Orang Terkenal Dengan Kecerdasan Eksistensial Tinggi
Tidak mengherankan, tokoh utama dalam sejarah adalah di antara mereka yang mungkin dikatakan memiliki kecerdasan eksistensial yang tinggi, termasuk:
- Socrates: Filosof Yunani yang terkenal ini menemukan "metode Socrates," yang melibatkan mengajukan pertanyaan yang lebih mendalam dalam upaya untuk mencapai pemahaman tentang kebenaran - atau setidaknya untuk menyanggah ketidakbenaran.
- Buddha: Namanya secara harfiah berarti "orang yang bangun," menurut Pusat Buddhis. Lahir di Nepal, Buddha mengajar di India mungkin antara abad keenam dan keempat SM Ia mendirikan agama Buddha, agama yang didasarkan pada mencari kebenaran yang lebih tinggi.
- Yesus Kristus. Pendiri salah satu agama utama dunia, Kristus, mendorong kembali terhadap status quo di Yerusalem abad pertama dan mengedepankan keyakinan pada makhluk yang lebih tinggi, Tuhan, yang memiliki kebenaran abadi.
- St Agustinus: Seorang teolog Kristen awal, St Agustinus mendasarkan banyak filsafatnya pada ajaran Plato, seorang filsuf Yunani yang mengusulkan gagasan bahwa ada kebenaran abstrak yang lebih tinggi dan lebih lengkap dari apa yang kita saksikan di dunia nyata, dunia yang tidak sempurna. Kehidupan harus dihabiskan untuk mengejar kebenaran abstrak ini, baik Plato dan St. Agustinus percaya.
Selain memeriksa gambaran besar, ciri-ciri umum pada mereka dengan kecerdasan eksistensial meliputi: minat dalam pertanyaan tentang kehidupan, kematian dan seterusnya; kemampuan untuk melihat melampaui indera untuk menjelaskan fenomena; dan keinginan untuk menjadi orang luar sementara pada saat yang sama menunjukkan minat yang kuat dalam masyarakat dan orang-orang di sekitar mereka.
Meningkatkan Kecerdasan Eksistensial di Kelas
Melalui kecerdasan ini, khususnya, mungkin tampak esoterik, ada cara-cara yang dapat meningkatkan dan memperkuat kecerdasan eksistensial di ruang kelas, termasuk:
- Buat hubungan antara apa yang sedang dipelajari dan dunia di luar kelas.
- Berikan siswa dengan ikhtisar untuk mendukung keinginan mereka untuk melihat gambaran besar.
- Mintalah siswa melihat topik dari sudut pandang yang berbeda.
- Mintalah siswa meringkas informasi yang dipelajari dalam pelajaran.
- Mintalah siswa membuat pelajaran untuk mengajarkan informasi teman sekelas mereka.

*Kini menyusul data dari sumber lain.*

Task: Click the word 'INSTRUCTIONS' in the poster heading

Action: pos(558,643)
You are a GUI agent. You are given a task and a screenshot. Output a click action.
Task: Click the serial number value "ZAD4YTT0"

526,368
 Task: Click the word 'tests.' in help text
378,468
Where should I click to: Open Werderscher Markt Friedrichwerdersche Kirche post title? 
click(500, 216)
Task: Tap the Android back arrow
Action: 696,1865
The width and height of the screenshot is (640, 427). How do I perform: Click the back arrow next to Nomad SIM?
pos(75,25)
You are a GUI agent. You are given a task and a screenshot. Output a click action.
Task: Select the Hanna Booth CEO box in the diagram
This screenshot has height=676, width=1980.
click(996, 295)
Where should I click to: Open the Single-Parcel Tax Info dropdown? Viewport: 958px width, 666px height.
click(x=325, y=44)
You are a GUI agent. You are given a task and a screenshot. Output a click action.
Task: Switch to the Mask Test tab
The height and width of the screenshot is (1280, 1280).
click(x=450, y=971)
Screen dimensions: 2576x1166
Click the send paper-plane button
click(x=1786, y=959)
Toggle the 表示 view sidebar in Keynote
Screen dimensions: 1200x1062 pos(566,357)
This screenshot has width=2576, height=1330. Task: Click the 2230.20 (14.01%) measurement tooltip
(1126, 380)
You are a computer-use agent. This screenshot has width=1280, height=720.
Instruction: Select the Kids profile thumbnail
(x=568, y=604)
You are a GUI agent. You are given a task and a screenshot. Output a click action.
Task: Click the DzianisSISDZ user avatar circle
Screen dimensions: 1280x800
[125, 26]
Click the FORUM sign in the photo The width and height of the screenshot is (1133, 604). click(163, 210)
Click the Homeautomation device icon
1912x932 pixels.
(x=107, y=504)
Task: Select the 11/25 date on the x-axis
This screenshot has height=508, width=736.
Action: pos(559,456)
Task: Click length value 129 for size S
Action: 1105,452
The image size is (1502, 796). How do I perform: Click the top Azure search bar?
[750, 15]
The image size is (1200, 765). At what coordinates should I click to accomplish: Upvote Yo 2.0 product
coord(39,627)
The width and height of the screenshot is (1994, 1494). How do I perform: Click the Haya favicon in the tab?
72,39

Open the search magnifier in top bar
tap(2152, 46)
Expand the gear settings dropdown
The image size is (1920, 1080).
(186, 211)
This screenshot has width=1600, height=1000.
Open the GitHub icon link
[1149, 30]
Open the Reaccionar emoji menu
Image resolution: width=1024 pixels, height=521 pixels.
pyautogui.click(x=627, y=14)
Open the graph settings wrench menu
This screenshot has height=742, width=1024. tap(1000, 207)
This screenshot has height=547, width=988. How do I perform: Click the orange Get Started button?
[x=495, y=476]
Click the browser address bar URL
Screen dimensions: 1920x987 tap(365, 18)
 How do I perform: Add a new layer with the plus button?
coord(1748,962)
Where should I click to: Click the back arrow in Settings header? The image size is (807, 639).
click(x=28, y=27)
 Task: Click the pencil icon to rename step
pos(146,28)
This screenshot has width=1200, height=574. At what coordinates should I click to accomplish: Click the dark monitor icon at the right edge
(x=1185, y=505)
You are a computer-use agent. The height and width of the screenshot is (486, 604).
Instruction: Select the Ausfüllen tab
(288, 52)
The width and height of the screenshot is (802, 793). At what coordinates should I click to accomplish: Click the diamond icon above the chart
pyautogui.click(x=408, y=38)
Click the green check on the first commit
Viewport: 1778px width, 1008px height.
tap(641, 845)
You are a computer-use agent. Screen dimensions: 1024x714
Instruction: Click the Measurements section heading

Gardner, sendiri, memberikan beberapa arahan tentang bagaimana cara memanfaatkan kecerdasan eksistensial, yang dilihatnya sebagai sifat alami pada kebanyakan anak. "Dalam setiap masyarakat di mana pertanyaan ditoleransi, anak-anak mengajukan pertanyaan-pertanyaan eksistensial ini sejak usia dini - meskipun mereka tidak selalu mendengarkan dengan seksama jawaban." Sebagai seorang guru, imbaulah siswa untuk terus mengajukan pertanyaan-pertanyaan besar itu - dan kemudian bantulah mereka menemukan jawabannya.